As for DRASSM, each to their own. Cops or Robbers – I don’t know. How could you know? I’ve met enough rogues in my life… Michel L’Hour – today he is Mr Clean, whiter than white, but I would remind him that he began his career in the company of Patrick Lize, the global specialist in wreck records, which he sells to the highest bidder, and Franck Goddio who leads archaeological research in countries where the laws are a bit more flexible.

And as you might know, L’Hour is the kind of guy that will have dinner with his diving friends, collect their stories, and then send the cops over at dawn for a raid.”


“We have had some fun though, I have to say! Has anyone ever told you about Jose Torres? He just died so I can tell you the stories now; they’re also included in my book… Jose was the Michelangelo of cement sculptures and the Van Gogh of painting on cement. He was a brilliant forger who made dozens of fake amphorae that he sold at high prices to dummies!

Drawing of José Torres in his small wood house near Cassis © Antoine Bugeon / OCEAN71 Magazine

Once he managed to save a haul of amphorae that had been decapitated by a trawler by using a ceramic pipe to form a new neck. It was incredible to watch the artist at work and to learn the secrets of his trade, something that you won’t learn at the Beaux Arts! He created worm trails in the cement and used a Coral sea urchin to give the cement an indelible brown colour that is best fixed using a hairdryer and some hairspray. The result is more natural than if the amphora had been underwater for 2’000 years!

 In 1965, the pirate community launched a challenge to create a cement amphora and present it at an exhibition hosted by one of the large Marseille hotels and attended by a gaggle of experts – one of which we would ask to date the piece.

An illustration of the encounter between the experts © Antoine Bugeon / OCEAN71 Magazine

Jose took up the challenge with panache. He made a wire structure, covered it in cement blended with a walnut-based mixture that included crushed oyster shells stained with dried sea urchin and tomato coulis. After a month of intense work, he delivered a true masterpiece. He had even gone so far as to brush the interior for perfect authenticity! On the big day, the experts examined the piece from all angles, very stern, pursed lips, deeply concentrated. We were like kids impatiently awaiting their verdict. I remember that two of them could not agree on the origin of the amphora – Greek? Roman? Phoenician?

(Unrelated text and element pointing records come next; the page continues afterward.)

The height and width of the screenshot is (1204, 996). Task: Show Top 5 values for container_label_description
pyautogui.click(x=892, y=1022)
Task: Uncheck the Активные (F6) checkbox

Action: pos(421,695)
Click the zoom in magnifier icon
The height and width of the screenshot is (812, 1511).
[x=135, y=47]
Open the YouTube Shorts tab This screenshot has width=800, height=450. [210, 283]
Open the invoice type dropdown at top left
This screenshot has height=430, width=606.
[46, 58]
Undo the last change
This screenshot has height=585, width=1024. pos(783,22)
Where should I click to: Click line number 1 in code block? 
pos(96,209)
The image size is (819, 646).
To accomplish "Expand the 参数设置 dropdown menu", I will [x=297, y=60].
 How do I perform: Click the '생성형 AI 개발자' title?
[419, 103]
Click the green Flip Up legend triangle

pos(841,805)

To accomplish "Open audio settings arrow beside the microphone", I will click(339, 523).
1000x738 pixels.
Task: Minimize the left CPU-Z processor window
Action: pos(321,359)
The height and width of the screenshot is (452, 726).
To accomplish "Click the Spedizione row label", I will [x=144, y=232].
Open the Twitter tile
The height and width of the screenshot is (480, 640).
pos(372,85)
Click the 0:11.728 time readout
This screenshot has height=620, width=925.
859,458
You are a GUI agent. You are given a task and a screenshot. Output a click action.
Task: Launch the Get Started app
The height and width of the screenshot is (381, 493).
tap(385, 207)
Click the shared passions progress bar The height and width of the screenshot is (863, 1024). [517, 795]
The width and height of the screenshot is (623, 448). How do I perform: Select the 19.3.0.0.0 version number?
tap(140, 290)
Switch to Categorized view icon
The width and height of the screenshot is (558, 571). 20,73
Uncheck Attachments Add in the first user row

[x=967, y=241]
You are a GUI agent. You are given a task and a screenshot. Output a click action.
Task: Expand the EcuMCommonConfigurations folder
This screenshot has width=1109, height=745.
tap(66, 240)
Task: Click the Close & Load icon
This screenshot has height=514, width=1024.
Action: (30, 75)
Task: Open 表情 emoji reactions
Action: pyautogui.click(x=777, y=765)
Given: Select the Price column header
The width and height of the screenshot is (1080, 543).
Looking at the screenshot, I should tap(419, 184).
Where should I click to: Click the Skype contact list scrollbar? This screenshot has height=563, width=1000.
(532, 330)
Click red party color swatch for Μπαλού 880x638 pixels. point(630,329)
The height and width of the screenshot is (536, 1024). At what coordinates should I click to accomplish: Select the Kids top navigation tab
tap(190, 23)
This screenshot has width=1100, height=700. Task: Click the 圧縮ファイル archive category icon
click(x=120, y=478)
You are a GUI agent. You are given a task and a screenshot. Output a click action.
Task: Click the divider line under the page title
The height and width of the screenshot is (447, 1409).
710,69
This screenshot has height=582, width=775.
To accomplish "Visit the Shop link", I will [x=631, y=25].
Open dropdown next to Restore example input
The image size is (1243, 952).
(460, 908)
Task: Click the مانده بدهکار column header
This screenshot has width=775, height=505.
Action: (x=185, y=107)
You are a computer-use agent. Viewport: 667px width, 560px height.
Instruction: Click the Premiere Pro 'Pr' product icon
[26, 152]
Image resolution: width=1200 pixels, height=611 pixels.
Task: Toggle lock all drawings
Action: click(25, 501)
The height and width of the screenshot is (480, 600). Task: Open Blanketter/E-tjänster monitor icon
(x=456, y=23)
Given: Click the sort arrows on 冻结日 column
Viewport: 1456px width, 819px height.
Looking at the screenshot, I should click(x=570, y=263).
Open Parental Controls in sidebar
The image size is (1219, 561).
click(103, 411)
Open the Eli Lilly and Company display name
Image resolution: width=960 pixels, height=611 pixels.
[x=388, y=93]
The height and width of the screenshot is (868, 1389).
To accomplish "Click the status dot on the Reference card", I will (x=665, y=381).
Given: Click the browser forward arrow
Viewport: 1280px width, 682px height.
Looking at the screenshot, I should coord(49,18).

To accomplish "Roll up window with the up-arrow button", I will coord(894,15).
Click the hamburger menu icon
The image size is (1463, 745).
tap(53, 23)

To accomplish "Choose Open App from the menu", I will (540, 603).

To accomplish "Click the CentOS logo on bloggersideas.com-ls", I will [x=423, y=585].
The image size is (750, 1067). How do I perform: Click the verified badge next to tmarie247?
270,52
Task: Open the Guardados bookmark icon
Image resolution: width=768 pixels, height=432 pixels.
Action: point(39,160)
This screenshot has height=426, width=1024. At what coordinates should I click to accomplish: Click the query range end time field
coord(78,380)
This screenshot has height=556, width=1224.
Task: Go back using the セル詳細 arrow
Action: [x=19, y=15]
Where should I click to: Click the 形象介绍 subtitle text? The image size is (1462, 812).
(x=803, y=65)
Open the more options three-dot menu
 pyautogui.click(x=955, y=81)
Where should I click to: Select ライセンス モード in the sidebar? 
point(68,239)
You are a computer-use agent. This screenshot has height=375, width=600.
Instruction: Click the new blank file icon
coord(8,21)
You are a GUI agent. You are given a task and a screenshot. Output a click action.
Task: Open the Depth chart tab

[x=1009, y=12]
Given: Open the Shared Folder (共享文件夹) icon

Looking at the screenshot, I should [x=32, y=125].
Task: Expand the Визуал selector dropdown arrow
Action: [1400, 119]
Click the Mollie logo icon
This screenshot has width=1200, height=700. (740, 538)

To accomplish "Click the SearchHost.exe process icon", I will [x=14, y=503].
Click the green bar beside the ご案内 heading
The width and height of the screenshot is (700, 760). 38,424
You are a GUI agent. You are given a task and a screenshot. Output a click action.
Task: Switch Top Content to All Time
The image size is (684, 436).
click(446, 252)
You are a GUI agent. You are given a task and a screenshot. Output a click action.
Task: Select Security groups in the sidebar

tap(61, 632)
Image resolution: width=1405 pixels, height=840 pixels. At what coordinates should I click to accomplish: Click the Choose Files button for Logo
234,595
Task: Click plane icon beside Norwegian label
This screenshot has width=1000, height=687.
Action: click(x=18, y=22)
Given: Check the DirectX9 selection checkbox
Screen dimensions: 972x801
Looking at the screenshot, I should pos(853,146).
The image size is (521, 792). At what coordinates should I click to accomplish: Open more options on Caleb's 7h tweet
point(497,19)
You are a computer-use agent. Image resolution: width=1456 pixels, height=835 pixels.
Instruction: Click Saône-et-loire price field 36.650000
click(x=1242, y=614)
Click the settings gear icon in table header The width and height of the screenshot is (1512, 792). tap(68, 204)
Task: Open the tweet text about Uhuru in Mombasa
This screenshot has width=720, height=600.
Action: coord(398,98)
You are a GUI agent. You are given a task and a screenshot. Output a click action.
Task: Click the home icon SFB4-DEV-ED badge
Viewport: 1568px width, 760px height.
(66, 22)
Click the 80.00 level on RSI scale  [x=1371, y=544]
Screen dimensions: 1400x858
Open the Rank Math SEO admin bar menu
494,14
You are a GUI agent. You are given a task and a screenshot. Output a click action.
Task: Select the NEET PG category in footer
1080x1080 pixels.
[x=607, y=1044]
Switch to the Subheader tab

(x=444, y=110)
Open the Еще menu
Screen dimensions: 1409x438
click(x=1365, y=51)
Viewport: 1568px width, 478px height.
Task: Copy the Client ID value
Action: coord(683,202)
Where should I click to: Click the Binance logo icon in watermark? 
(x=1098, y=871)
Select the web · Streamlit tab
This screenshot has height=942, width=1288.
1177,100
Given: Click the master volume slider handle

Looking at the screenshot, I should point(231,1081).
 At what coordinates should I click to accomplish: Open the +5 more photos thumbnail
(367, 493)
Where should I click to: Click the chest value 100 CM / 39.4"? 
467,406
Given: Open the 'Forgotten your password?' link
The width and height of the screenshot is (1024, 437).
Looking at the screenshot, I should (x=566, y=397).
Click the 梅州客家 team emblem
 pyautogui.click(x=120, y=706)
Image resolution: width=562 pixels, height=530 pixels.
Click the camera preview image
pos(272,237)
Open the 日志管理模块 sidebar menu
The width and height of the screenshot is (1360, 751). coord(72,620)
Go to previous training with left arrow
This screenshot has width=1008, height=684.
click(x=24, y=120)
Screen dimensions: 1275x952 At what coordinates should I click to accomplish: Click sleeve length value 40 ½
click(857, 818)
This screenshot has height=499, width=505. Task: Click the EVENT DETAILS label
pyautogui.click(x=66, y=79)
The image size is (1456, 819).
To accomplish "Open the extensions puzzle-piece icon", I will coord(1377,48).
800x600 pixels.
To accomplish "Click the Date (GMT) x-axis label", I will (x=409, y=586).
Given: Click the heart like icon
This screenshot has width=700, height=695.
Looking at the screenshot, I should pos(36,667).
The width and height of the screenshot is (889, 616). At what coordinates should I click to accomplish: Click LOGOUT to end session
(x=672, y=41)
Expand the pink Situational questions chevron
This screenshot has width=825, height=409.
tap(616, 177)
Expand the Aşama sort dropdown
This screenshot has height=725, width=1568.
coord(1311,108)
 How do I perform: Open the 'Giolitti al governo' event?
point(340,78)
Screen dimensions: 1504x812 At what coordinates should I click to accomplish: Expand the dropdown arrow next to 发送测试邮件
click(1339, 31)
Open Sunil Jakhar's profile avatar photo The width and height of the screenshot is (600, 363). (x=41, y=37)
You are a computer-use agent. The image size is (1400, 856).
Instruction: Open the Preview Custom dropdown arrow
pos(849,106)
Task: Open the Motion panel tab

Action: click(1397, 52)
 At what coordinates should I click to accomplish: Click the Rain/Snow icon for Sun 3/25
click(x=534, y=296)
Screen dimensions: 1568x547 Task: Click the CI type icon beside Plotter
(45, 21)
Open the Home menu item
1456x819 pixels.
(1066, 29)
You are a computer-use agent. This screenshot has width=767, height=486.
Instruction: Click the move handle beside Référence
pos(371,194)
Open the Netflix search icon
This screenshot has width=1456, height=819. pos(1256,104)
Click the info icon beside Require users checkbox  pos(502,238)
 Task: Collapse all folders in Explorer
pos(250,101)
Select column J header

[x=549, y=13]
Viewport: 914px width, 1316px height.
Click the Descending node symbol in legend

We could barely contain ourselves, itching to jeer: ‘It’s from just up the road and was made a month ago!’ Jose was nudging us in the ribs, certain of victory.

“You’ll see – they’ll fall for it,’ he chuckled.

An illustration of the encounter of the experts © Antoine Bugeon / OCEAN71 MagazineAn illustration of the encounter of the experts © Antoine Bugeon / OCEAN71 Magazine

In the meantime, the experts continued their discussions, Greek? Roman? One of them turned to us with a condescending look, ‘this piece is very rare which makes it very hard to date,’ he said. That was as much as Jose could take – he exploded: ‘I know it’s rare; I made it myself last month using cement, just up the road in my shed at Callelongue!’

You could have cut the atmosphere with a knife, every eye in the room turned to Jose, but he didn’t care one bit. ‘It’s the truth gentlemen,’ he said. ‘I’ll prove it to you’. And he pulled a mallet out of his bag and smashed the amphora into a thousand pieces, exposing the wire shape. ‘You will have learned one thing tonight at least,’ he said addressing his audience of experts. ‘The Romans and Greeks knew all about concrete!’

We didn’t hang about after that, if looks could kill…well we would have been long gone!

Jose also used to make the most marvellous forgeries of the three-legged wrought iron supports that you sit the amphorae in to present them. He must have forged nearly 10,000 in his lifetime.”

As Gaby’s story drew to an end, I jumped in with a final question: “Someone told me about a recently discovered Etruscan wreck, do you think I could meet one of the guys that is diving it?”

He looked at me sharply, a bit surprised that I knew about this. Judging me to be ‘OK’, he said: “Sure… you can try, you nut!”